Question

(a) Show that if $$y=\sum_{n=0}^{\infty} a_{n} x^{n}$$ satisfies the differential equation $$\frac{\mathrm{d}^{2} y}{\mathrm{~d} x^{2}}=-y,$$ then$$a_{n+2}=\frac{-1}{(n+2)(n+1)} a_{n}$$and conclude that$$y=a_{0}+a_{1} x-\frac{1}{2 !} a_{0} x^{2}-\frac{1}{3 !} a_{1} x^{3}+\frac{1}{4 !} a_{0} x^{4}+\frac{1}{5 !} a_{1} x^{5}-\frac{1}{6 !} a_{0} x^{6}-\frac{1}{7 !} a_{1} x^{7}+\cdots$$(b) Since $$y=\sin x$$ satisfies $$\frac{\mathrm{d}^{2} y}{\mathrm{~d} x^{2}}=-y,$$ we see that$$\sin x=a_{0}+a_{1} x-\frac{1}{2 !} a_{0} x^{2}-\frac{1}{3 !} a_{1} x^{3}+\frac{1}{4 !} a_{0} x^{4}+\frac{1}{5 !} a_{1} x^{5}-\frac{1}{6 !} a_{0} x^{6}-\frac{1}{7 !} a_{1} x^{7}+\cdots$$for some constants $$a_{0}$$ and $$a_{1}$$. Show that in this case $$a_{0}=0$$ and $$a_{1}=1$$ and obtain$$\sin x=x-\frac{1}{3 !} x^{3}+\frac{1}{5 !} x^{5}-\frac{1}{7 !} x^{7}+\cdots=\sum_{n=0}^{\infty} \frac{(-1)^{n}}{(2 n+1) !} x^{2 n+1}$$(b) Let $$s(x, N)=\sum_{n=0}^{N} \frac{(-1)^{n}}{(2 n+1) !} x^{2 n+1}$$ and $$c(x, N)=\sum_{n=0}^{N} \frac{(-1)^{n}}{(2 n) !} x^{2 n}$$and use a computer algebra system to plot these for $$-4 \pi \leq x \leq 4 \pi, N=$$ $$1,2,5,10,15 .$$ Describe what is happening to the series as $$N$$ becomes larger.

Answer

## Question1.a:

**step1 Calculate the First and Second Derivatives of the Power Series**

We are given the power series for $$y$$. To satisfy the differential equation, we first need to find its first and second derivatives.

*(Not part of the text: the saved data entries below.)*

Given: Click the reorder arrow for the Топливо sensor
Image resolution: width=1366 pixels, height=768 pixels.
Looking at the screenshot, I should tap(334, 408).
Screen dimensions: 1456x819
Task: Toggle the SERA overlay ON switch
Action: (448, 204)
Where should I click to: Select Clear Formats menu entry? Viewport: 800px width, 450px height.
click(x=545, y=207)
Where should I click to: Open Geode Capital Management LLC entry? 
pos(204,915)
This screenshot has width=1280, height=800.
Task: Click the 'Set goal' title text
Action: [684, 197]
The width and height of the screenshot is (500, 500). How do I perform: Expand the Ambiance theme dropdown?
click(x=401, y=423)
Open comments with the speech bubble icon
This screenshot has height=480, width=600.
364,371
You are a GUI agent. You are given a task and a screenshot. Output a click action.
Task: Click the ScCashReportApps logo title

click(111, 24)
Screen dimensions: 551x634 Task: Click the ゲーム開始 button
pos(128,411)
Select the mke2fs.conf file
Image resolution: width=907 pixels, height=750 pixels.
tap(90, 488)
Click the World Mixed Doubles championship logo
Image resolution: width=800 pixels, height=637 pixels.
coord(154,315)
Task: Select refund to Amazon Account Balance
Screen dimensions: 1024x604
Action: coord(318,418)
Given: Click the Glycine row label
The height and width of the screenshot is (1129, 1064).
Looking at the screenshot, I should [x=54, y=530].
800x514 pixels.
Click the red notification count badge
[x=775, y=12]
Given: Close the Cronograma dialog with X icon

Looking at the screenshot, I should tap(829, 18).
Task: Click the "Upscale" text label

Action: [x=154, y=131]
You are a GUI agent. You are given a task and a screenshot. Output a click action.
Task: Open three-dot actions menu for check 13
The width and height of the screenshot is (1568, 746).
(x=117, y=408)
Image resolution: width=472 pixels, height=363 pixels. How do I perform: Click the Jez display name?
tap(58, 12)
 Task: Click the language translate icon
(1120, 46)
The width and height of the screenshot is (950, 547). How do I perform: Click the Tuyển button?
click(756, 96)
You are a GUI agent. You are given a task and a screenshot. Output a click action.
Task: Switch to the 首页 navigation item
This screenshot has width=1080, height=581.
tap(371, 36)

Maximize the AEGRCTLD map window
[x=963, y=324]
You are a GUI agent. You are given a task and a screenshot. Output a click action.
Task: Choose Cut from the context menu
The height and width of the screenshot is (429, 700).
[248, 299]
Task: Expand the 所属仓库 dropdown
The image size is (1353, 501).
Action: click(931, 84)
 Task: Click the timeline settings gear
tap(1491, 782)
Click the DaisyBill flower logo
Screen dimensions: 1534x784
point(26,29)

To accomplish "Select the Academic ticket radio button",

The power series is given by:

$$y=\sum_{n=0}^{\infty} a_{n} x^{n}$$

The first derivative with respect to $$x$$ is found by differentiating term by term:

$$\frac{\mathrm{d} y}{\mathrm{~d} x}=\sum_{n=1}^{\infty} n a_{n} x^{n-1}$$

The second derivative with respect to $$x$$ is found by differentiating the first derivative term by term:

$$\frac{\mathrm{d}^{2} y}{\mathrm{~d} x^{2}}=\sum_{n=2}^{\infty} n(n-1) a_{n} x^{n-2}$$

**step2 Substitute Derivatives into the Differential Equation and Equate Coefficients**

Now, we substitute the expressions for $$y$$ and $$\frac{\mathrm{d}^{2} y}{\mathrm{~d} x^{2}}$$ into the given differential equation, which is $$\frac{\mathrm{d}^{2} y}{\mathrm{~d} x^{2}}=-y$$.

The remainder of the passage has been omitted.